Tiger, you guessed it, has enjoyed laying under the blanket by my feet. Utterly content with staying by my side. Out of laziness? No. Out of guardianship. Tiger, the Sherriff, would not let me down, nor leave me alone.
Ladybird, just wants in. Guess what? Just wants to eat. And howl. And, maybe come inside.
Back to me. See? See? This is how self absorbed I can be. Who knew? I'm continually having a Caddyshack moment. Mama asked me if we could go shootin' for my birthday. I said "Hell yeah." That's my Mama. But it also means she wants to "talk" about something. It's either, sit on the couch, or "Would you like to go to the shooting range?" It's probably a discussion on how my birthday is coming, and how I should prepare for a melt down. Er, possible meltdown. Either way, I believe I am prepared and have done a lot of soul searching over the 4 days in the bed, dreaming of Bill Murray.
BC, he's a dreamboat.
But you were made to rub me first...... I love you too Chevy Chase. Even though, you are clumsy with the baby oil in the bed. I still love you. Call me!
Still lots of dreams lately. Beach house dreams. Scary dreams. I did ask the kidnapper this time, Why? He said, "If I can't have you, no one else can." Point taken. Quite a bit of clarity received from that dream also. Dreams are so telling. If you allow them to tell you the story. Or if you have the patience. I don't want to miss out, and I now know, my patience is being rewarded. Everything is changing, and I am happy for it. Some changes, are hard to swallow and face.
I realized there may be a person trying to prohibit your growth. Don't allow this. Step back, and take account. It's painful. But necessary. And positive!!!!
I have not been receiving good news. With being sick, missing work, missing life. My dreams were also in black and white while I have been sick. It made me kinda shake. I need the color. Oh yeah, in all my dreams, I'm still wearing lingerie. It's my penance. It's a hoot.

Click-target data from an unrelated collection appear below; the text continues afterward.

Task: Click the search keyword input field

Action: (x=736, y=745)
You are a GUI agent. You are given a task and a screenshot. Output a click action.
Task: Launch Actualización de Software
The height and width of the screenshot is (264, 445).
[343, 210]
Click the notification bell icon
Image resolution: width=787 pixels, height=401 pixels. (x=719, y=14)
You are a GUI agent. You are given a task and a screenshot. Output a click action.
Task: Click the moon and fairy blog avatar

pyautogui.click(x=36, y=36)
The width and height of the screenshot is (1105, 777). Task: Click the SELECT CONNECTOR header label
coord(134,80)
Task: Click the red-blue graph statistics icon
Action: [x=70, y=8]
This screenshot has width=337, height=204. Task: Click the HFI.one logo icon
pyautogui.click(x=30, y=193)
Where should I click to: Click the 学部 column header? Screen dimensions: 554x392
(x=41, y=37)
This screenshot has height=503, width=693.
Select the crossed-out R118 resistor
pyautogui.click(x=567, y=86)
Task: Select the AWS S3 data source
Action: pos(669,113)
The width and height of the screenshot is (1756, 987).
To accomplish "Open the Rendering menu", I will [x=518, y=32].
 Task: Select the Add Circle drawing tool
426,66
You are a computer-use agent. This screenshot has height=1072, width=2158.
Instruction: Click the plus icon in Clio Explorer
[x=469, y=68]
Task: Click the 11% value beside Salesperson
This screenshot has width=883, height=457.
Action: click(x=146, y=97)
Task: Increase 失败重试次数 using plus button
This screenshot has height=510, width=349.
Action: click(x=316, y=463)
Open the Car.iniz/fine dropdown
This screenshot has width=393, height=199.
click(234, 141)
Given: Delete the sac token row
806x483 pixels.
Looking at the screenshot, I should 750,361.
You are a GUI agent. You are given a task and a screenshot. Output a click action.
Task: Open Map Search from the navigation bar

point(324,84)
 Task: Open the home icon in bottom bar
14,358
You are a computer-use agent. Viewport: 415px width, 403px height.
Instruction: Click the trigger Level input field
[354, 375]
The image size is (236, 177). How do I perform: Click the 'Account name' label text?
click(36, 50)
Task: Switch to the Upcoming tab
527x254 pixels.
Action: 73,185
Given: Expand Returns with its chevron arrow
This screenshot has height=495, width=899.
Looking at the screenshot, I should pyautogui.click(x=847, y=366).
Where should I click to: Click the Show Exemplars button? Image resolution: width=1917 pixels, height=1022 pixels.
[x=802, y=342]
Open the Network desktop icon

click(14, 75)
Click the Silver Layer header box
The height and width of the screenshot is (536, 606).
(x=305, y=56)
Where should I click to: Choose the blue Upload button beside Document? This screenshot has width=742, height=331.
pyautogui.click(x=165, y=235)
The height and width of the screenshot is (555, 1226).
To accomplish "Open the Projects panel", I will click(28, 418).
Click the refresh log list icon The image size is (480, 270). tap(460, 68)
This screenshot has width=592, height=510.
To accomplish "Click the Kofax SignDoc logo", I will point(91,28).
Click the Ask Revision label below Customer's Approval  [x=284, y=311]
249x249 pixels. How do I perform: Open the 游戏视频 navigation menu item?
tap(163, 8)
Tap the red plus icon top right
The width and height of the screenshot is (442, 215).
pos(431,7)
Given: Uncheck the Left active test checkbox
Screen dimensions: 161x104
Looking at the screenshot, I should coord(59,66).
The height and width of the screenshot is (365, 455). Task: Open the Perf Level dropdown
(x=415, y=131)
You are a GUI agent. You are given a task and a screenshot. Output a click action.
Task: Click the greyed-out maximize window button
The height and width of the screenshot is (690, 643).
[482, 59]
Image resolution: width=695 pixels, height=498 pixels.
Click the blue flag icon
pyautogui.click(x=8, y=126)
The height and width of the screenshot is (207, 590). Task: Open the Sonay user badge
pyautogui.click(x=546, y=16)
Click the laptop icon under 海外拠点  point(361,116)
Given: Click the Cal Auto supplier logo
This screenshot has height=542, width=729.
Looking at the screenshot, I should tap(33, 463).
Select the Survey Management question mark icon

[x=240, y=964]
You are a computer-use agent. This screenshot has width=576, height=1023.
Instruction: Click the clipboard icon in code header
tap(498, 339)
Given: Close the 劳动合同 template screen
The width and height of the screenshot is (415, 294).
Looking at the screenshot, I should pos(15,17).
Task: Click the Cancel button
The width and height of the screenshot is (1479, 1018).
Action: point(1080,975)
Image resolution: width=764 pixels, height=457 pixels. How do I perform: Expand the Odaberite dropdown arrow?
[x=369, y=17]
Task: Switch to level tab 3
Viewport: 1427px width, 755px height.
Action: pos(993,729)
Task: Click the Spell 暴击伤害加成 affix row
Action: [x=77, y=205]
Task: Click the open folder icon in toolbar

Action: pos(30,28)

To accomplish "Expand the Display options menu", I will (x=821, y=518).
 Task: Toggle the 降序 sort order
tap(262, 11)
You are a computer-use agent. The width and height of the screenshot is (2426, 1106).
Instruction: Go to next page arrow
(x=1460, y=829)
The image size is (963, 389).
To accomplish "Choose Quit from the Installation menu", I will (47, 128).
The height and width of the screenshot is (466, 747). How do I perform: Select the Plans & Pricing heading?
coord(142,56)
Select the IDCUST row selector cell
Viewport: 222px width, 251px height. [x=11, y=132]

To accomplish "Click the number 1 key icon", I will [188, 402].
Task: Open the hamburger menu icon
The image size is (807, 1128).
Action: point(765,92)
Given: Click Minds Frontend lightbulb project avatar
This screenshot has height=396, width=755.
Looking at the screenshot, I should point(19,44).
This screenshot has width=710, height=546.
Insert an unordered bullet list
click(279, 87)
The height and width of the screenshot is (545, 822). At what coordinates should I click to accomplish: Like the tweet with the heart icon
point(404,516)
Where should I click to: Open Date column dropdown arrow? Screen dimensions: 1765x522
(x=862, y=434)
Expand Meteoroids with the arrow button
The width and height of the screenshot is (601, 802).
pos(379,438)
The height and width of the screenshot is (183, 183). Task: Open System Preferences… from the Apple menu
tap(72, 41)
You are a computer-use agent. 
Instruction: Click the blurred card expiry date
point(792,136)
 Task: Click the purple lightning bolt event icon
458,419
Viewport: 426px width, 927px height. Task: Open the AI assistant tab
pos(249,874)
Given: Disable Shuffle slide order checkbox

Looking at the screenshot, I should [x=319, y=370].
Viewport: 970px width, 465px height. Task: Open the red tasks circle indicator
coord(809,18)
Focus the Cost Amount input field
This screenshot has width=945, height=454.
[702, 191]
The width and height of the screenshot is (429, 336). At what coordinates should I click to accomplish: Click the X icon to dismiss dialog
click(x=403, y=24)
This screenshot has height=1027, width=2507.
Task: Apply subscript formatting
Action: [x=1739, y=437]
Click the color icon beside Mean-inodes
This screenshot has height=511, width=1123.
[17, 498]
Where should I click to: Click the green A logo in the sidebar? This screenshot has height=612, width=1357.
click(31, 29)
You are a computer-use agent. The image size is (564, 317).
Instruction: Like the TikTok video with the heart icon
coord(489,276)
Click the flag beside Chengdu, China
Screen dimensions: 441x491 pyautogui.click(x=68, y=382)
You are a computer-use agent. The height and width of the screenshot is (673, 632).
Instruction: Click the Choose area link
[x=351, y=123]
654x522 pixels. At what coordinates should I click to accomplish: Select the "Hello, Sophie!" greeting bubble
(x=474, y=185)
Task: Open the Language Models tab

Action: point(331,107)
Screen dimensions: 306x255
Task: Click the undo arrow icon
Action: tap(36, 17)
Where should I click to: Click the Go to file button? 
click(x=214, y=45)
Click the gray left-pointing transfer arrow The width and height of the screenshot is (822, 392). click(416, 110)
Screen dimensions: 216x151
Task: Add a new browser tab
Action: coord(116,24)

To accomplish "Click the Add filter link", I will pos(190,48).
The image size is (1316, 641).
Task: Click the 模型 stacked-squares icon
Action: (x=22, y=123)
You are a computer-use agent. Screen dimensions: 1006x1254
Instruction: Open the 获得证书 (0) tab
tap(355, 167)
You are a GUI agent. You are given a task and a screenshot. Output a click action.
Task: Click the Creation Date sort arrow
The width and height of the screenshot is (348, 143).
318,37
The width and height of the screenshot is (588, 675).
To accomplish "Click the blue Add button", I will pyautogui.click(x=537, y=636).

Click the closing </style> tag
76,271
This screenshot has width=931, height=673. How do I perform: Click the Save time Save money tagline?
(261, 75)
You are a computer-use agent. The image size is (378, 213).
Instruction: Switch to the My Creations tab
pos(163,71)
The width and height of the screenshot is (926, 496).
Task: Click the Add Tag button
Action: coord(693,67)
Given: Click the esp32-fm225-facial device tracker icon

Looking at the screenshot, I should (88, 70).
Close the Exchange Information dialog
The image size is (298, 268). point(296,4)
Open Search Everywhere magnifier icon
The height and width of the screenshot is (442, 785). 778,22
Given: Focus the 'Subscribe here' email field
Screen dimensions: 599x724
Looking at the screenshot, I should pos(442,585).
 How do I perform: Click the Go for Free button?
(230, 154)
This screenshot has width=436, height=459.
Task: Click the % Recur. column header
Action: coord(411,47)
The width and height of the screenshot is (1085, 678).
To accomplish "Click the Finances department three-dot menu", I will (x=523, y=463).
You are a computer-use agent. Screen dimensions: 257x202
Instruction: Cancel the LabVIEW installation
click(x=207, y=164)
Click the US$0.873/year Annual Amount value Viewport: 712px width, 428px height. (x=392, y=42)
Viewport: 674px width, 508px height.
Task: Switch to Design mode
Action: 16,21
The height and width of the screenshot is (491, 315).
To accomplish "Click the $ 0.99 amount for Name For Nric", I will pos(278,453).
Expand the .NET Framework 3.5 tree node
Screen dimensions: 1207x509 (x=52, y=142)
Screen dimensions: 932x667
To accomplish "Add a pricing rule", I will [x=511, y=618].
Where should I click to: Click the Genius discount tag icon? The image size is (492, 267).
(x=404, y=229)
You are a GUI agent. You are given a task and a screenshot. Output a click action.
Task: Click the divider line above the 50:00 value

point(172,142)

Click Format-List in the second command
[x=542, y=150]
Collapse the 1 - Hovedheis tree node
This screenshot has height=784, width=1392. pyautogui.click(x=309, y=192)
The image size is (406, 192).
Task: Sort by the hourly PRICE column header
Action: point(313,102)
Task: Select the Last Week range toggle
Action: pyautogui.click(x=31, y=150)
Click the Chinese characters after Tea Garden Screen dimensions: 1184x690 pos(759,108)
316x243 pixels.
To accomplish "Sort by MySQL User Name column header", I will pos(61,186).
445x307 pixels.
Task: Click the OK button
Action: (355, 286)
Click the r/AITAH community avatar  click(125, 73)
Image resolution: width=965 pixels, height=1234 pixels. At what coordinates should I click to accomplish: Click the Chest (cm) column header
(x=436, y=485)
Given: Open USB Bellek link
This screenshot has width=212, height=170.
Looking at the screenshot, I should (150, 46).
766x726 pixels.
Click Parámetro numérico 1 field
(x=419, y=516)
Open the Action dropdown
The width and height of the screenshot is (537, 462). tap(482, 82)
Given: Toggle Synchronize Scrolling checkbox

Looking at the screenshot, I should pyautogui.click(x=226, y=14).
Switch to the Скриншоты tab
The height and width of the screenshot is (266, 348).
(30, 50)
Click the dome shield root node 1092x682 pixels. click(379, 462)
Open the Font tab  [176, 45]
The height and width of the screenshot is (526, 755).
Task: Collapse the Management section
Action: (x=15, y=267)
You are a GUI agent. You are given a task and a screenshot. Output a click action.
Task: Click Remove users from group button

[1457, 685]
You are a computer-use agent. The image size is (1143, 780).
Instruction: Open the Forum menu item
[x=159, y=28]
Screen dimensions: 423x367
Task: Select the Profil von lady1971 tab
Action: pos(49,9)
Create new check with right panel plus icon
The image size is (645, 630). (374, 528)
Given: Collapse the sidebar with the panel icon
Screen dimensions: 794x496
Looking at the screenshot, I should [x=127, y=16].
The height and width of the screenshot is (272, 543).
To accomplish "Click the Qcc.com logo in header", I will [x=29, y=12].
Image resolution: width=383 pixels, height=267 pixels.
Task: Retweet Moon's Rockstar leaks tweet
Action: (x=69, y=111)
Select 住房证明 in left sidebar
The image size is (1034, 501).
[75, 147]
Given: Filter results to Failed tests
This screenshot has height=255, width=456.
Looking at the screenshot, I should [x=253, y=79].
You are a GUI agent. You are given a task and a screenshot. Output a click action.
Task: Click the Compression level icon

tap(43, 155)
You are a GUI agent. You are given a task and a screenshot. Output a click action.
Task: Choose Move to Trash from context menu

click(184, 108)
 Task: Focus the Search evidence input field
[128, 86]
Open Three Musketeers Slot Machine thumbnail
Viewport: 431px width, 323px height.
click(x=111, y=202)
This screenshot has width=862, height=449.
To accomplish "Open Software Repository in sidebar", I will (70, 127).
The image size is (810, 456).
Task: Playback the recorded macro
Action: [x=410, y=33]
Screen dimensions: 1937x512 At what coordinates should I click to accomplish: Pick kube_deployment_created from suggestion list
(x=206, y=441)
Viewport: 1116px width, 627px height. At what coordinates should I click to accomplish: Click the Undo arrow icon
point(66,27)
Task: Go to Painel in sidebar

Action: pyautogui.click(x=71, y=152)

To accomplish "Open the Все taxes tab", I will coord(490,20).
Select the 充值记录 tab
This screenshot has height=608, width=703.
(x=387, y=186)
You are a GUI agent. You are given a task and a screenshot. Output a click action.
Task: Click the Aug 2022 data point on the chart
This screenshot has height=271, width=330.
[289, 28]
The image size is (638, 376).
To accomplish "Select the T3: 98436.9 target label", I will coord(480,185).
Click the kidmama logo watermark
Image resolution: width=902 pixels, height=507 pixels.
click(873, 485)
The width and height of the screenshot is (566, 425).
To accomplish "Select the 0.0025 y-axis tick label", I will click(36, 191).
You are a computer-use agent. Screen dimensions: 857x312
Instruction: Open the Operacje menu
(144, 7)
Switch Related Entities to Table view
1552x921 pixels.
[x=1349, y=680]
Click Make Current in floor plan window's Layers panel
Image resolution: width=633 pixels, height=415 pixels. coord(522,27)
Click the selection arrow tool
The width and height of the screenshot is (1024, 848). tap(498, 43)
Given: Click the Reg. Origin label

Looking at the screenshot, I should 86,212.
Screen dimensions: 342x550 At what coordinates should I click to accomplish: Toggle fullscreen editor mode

Maybe I need to be dressed up like a baby doll on a daily basis. I might love that. I would like to see what you all would put me in. Maybe we can make a paper doll out of me. One would take me as presented. In sweatpants. In a wife beater, with knee socks.
Wrap me up in a perfect bow.
Don't criticize what you don't understand. Bob Dylan
Any man who could say, I'll make you happy. I promise.
But is there a man out there who would sit with me at dusk, run through the woods. Eat a snack with me. Let me cut an apple. Discuss art. Allow me to breathe. Let me wear big fuzzy sweaters and little skinny leggings, and floppy old rain boots. Would they? Sure. He's somewhere.
The great thing is, right now I have a beautiful group of friends who allow me to be this way. RIGHT NOW!!!!! I look at them in awe and wonder how they deal with the facets, of me. How the hell they are not blinded.
Then, I remember the huge black sunglasses I hand out with each friendship. We all look stupid in them, but we surely get a kick out of it.
Movie. Terry had rented The Watchmen for me. Which, I wasn't that into it, I was sick, and cranky, remember? I was disappointed I didn't see this in the theater. CAN I REMIND YOU ABOUT STAR TREK? That movie frickin' saved my life. It was beautiful.
The Watchmen did not disapoint. It was great. A perfect piece of work. And Rorsach's journal? Starts a day after my birthday, and I would have been 6. You all know how weird I am with numbers, and dates, and I am always pulling some phenomenal bullshit. I don't have the time to elaborate, but it all made sense.
And not just in String Theory.
I never forget her, baby. I could make out with String Theory.
If you cant tell, I still don't feel up to speed. But watch out!
I'm putting out fire with gasoline. And having a 3 way conversation with David Bowie.